> The task:
Swap each "Image resolution" for "Screen size" throughout all the records below, and write out the lines again with nothing else changed.

> Click-target data:
■ ■ ■ ■

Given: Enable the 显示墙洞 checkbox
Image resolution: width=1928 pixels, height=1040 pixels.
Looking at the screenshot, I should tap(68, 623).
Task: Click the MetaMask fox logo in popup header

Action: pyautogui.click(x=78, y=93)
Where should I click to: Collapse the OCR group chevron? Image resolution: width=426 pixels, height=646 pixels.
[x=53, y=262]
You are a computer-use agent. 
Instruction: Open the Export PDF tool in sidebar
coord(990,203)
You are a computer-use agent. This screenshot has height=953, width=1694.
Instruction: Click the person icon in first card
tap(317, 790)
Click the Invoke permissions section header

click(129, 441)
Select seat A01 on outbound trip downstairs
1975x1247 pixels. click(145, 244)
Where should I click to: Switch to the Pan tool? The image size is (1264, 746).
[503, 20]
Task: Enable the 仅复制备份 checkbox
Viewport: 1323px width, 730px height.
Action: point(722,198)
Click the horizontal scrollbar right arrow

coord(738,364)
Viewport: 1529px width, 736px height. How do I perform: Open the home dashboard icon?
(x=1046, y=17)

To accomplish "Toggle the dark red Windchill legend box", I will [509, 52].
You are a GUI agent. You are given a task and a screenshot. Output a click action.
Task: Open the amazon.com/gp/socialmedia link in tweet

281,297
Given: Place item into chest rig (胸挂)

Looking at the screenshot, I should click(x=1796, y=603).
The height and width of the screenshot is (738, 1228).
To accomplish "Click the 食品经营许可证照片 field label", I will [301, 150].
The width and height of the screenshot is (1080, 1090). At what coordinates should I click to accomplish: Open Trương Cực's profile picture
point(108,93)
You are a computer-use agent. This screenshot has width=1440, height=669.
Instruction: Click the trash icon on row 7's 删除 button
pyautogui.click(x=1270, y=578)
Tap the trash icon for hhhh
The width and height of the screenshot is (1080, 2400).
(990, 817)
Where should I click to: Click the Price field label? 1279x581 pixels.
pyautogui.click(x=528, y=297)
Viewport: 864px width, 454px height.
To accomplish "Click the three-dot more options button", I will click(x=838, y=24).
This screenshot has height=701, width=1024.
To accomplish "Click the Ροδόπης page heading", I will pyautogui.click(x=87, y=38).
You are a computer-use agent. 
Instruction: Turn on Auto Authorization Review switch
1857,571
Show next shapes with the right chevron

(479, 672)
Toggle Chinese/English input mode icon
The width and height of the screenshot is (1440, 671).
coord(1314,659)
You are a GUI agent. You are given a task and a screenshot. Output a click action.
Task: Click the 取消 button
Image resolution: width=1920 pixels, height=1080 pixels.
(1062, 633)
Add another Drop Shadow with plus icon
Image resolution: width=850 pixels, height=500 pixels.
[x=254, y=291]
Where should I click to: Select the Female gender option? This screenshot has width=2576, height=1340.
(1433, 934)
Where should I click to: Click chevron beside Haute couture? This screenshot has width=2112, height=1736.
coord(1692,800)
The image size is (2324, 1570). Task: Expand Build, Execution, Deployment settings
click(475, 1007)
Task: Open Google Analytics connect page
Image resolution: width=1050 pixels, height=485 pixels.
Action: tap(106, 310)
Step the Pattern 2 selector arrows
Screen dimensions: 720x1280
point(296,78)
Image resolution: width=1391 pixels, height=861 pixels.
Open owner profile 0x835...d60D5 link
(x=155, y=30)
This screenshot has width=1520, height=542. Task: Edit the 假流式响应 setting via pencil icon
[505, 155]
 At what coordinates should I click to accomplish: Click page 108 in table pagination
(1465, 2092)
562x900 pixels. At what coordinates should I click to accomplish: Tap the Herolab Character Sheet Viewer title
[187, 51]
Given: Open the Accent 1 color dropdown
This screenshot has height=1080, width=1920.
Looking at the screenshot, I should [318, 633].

■ ■ ■ ■

> Written answer:
Given: Enable the 显示墙洞 checkbox
Screen size: width=1928 pixels, height=1040 pixels.
Looking at the screenshot, I should tap(68, 623).
Task: Click the MetaMask fox logo in popup header

Action: pyautogui.click(x=78, y=93)
Where should I click to: Collapse the OCR group chevron? Screen size: width=426 pixels, height=646 pixels.
[x=53, y=262]
You are a computer-use agent. 
Instruction: Open the Export PDF tool in sidebar
coord(990,203)
You are a computer-use agent. This screenshot has height=953, width=1694.
Instruction: Click the person icon in first card
tap(317, 790)
Click the Invoke permissions section header

click(129, 441)
Select seat A01 on outbound trip downstairs
1975x1247 pixels. click(145, 244)
Where should I click to: Switch to the Pan tool? The image size is (1264, 746).
[503, 20]
Task: Enable the 仅复制备份 checkbox
Viewport: 1323px width, 730px height.
Action: point(722,198)
Click the horizontal scrollbar right arrow

coord(738,364)
Viewport: 1529px width, 736px height. How do I perform: Open the home dashboard icon?
(x=1046, y=17)

To accomplish "Toggle the dark red Windchill legend box", I will [509, 52].
You are a GUI agent. You are given a task and a screenshot. Output a click action.
Task: Open the amazon.com/gp/socialmedia link in tweet

281,297
Given: Place item into chest rig (胸挂)

Looking at the screenshot, I should click(x=1796, y=603).
The height and width of the screenshot is (738, 1228).
To accomplish "Click the 食品经营许可证照片 field label", I will [301, 150].
The width and height of the screenshot is (1080, 1090). At what coordinates should I click to accomplish: Open Trương Cực's profile picture
point(108,93)
You are a computer-use agent. This screenshot has width=1440, height=669.
Instruction: Click the trash icon on row 7's 删除 button
pyautogui.click(x=1270, y=578)
Tap the trash icon for hhhh
The width and height of the screenshot is (1080, 2400).
(990, 817)
Where should I click to: Click the Price field label? 1279x581 pixels.
pyautogui.click(x=528, y=297)
Viewport: 864px width, 454px height.
To accomplish "Click the three-dot more options button", I will click(x=838, y=24).
This screenshot has height=701, width=1024.
To accomplish "Click the Ροδόπης page heading", I will pyautogui.click(x=87, y=38).
You are a computer-use agent. 
Instruction: Turn on Auto Authorization Review switch
1857,571
Show next shapes with the right chevron

(479, 672)
Toggle Chinese/English input mode icon
The width and height of the screenshot is (1440, 671).
coord(1314,659)
You are a GUI agent. You are given a task and a screenshot. Output a click action.
Task: Click the 取消 button
Screen size: width=1920 pixels, height=1080 pixels.
(1062, 633)
Add another Drop Shadow with plus icon
Screen size: width=850 pixels, height=500 pixels.
[x=254, y=291]
Where should I click to: Select the Female gender option? This screenshot has width=2576, height=1340.
(1433, 934)
Where should I click to: Click chevron beside Haute couture? This screenshot has width=2112, height=1736.
coord(1692,800)
The image size is (2324, 1570). Task: Expand Build, Execution, Deployment settings
click(475, 1007)
Task: Open Google Analytics connect page
Screen size: width=1050 pixels, height=485 pixels.
Action: tap(106, 310)
Step the Pattern 2 selector arrows
Screen dimensions: 720x1280
point(296,78)
Screen size: width=1391 pixels, height=861 pixels.
Open owner profile 0x835...d60D5 link
(x=155, y=30)
This screenshot has width=1520, height=542. Task: Edit the 假流式响应 setting via pencil icon
[505, 155]
 At what coordinates should I click to accomplish: Click page 108 in table pagination
(1465, 2092)
562x900 pixels. At what coordinates should I click to accomplish: Tap the Herolab Character Sheet Viewer title
[187, 51]
Given: Open the Accent 1 color dropdown
This screenshot has height=1080, width=1920.
Looking at the screenshot, I should [318, 633].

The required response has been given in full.